13
Jun/14

SEE IT BIG! SCIENCE FICTION (PART TWO): AVATAR IN 3-D

13
Jun/14
Jake Sully (Sam Worthington) has a new world awaiting him in James Cameron’s AVATAR

Jake Sully (Sam Worthington) has a new world awaiting him in James Cameron’s AVATAR

AVATAR (James Cameron, 2009)
Museum of the Moving Image
35th Ave. at 36th St., Astoria
Sunday, June 15, free with museum admission of $12, 5:30
Series continues through July 12
718-777-6800
www.movingimage.us
www.avatarmovie.com

Canadian-born director James Cameron (The Terminator, Aliens, The Abyss, and some movie about a big sinking ship) crafts an expensive, high-tech apology to native people the world over in the futuristic adventure thriller Avatar.
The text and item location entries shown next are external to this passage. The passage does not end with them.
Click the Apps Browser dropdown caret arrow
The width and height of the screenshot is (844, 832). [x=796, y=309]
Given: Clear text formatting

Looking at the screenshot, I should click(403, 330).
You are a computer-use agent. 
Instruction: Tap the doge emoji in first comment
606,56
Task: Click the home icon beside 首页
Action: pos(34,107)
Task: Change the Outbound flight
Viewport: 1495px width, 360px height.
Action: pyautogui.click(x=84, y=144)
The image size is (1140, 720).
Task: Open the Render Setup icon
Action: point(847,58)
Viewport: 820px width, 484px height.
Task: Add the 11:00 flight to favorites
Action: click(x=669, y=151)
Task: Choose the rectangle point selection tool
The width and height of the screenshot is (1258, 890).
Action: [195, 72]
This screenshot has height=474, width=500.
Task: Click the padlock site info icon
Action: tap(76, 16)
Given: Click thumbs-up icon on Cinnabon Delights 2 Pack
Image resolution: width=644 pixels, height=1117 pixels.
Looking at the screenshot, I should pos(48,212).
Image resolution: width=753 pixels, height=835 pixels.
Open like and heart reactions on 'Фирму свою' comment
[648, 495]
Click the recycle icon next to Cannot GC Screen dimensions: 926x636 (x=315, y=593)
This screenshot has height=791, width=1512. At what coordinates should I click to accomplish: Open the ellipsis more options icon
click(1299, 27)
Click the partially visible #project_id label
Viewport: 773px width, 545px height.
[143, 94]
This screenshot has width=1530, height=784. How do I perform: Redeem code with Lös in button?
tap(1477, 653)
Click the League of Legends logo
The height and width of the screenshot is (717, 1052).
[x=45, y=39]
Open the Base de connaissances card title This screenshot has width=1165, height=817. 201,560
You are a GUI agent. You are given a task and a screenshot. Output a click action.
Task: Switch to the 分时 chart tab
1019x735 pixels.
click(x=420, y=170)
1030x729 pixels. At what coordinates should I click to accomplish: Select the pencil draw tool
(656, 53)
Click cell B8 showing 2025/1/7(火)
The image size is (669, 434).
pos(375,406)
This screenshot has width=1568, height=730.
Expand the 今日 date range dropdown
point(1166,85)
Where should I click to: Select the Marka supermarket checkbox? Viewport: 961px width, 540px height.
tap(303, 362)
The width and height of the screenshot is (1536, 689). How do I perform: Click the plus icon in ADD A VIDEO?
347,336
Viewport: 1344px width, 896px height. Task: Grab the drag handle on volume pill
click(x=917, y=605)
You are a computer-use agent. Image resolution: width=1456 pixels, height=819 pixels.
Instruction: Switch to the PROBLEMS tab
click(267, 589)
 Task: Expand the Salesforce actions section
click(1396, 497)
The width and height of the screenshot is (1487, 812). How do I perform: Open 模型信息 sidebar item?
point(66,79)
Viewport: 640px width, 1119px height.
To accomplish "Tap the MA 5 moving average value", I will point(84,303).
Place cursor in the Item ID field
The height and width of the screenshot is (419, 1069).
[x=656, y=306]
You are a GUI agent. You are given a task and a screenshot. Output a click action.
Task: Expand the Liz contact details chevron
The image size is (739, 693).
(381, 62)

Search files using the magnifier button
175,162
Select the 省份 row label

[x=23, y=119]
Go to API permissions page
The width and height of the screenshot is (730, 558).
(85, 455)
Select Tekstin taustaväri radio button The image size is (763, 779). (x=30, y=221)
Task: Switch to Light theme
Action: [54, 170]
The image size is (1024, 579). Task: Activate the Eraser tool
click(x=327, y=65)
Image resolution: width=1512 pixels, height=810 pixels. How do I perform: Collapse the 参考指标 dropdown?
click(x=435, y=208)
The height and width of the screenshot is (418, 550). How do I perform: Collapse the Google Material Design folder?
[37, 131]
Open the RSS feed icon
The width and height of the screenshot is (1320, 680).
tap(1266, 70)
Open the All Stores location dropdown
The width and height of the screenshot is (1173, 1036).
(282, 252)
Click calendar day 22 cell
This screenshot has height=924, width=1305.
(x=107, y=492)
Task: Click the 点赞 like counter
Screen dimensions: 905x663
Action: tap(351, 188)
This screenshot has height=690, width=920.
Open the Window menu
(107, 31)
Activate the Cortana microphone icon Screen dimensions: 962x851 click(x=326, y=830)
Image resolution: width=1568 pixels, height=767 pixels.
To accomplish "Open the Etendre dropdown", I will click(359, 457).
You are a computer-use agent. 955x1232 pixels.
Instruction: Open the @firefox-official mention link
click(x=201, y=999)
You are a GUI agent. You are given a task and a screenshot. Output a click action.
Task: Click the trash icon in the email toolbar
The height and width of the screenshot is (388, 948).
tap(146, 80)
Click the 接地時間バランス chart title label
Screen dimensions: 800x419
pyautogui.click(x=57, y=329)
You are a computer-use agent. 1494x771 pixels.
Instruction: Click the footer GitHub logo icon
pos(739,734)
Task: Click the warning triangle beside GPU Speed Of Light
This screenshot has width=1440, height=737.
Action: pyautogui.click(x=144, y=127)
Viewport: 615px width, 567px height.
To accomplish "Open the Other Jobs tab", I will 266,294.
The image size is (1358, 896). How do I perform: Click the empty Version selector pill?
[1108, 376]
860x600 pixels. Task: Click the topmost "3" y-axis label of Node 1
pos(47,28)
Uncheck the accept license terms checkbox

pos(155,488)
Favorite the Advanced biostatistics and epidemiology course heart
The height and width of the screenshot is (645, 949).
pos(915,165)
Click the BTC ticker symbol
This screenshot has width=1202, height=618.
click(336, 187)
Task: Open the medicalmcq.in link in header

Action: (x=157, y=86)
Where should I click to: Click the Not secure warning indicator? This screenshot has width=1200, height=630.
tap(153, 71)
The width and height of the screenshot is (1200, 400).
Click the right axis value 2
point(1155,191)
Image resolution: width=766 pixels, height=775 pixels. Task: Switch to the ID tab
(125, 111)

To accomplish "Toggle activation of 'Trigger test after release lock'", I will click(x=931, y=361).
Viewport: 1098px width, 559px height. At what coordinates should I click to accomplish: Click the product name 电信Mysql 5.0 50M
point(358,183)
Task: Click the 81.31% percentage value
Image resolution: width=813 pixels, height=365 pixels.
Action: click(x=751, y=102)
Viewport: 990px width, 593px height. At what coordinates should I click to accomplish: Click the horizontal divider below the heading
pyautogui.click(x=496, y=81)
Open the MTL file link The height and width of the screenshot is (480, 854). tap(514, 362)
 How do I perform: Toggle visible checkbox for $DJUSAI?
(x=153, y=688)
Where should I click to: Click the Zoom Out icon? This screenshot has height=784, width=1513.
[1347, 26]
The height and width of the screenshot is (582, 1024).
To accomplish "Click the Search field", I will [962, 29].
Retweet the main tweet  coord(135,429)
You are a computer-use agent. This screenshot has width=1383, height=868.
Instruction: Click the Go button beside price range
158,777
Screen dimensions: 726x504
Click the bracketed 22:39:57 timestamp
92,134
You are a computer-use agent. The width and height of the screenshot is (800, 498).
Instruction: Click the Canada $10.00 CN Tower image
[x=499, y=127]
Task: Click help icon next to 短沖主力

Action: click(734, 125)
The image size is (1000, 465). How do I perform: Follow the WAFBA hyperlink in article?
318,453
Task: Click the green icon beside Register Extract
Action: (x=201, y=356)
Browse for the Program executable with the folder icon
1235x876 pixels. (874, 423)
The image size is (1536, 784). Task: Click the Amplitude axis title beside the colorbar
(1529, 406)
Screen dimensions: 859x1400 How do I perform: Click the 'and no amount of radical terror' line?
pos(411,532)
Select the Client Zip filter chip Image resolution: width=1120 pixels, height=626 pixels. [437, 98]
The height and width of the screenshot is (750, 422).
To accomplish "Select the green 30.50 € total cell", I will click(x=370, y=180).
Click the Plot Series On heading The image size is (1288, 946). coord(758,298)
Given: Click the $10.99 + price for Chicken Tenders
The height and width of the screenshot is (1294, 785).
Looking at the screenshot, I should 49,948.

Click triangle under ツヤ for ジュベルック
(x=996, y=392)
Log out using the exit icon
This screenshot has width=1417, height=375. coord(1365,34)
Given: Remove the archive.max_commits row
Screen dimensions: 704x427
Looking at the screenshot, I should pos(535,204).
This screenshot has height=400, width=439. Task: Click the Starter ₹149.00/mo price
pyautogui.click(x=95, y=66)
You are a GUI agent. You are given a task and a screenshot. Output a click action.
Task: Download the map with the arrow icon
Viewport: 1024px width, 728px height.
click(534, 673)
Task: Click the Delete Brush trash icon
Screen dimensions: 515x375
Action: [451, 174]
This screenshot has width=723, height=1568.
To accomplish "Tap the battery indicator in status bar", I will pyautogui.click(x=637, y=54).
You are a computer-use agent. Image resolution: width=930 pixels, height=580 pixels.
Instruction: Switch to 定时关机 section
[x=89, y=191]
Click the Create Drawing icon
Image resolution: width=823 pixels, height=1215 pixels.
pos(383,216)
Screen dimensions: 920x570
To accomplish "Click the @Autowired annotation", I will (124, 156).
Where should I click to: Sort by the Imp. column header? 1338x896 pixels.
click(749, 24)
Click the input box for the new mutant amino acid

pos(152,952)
Borrowing elements from such films as The Matrix, Alien, the Lord of the Rings trilogy, the Star Wars saga, Disney’s animated Pocohantas, Reign of Fire, and many a cowboy-and-Indian tale, Cameron propels audiences into 2154, where a team of scientists join up with military troops on Pandora, home to the invaluable mineral unobtainium as well as a native race known alternately as the na’vi, or the People. In the middle of it all is Jake Sully (Sam Worthington), a wheelchair-bound former Marine who takes the place of his brilliant brother, who was recently murdered. While head researcher Dr. Grace Augustine (Sigourney Weaver) thinks bringing Jake on board is a mistake, Col. Miles Quaritch (Stephen Lang) sees it as an opportunity to make use of Jake’s expert reconnaissance skills, so Jake takes over what would have been his brother’s avatar — a giant creation modeled after the na’vi that humans can operate from a pod while asleep and that gives Jake the opportunity to walk again through this tall blue being. Quaritch secretly promises Jake that he will get him the costly procedure that will give him back the use of his real legs if he infiltrates the na’vi and sends intel back to the colonel as the military prepares an all-out assault on the People, but when Jake falls for the beautiful Neytiri (Zoë Saldaña), he undergoes a change of heart. As with most Cameron films, the visual splendor is thwarted by a tired, clichéd script that devolves into complete silliness in the last half hour, spurred on by James Horner’s treacly score and plenty of poorly delivered lines. But Avatar is still lots of stupid fun, especially if you see it in 3D, which is how it’s being shown June 15 at the Museum of the Moving Image as part of the “See It Big! Science Fiction (Part Two)” series, which continues through July 12 with such other sci-fi flicks as Cameron’s The Abyss and The Terminator, Steven Spielberg’s E.T. the Extra-Terrestrial, A.I. Artificial Intelligence, and Close Encounters of the Third Kind, Stanley Kubrick’s 2001: A Space Odyssey, and Robert Wise’s The Day the Earth Stood Still.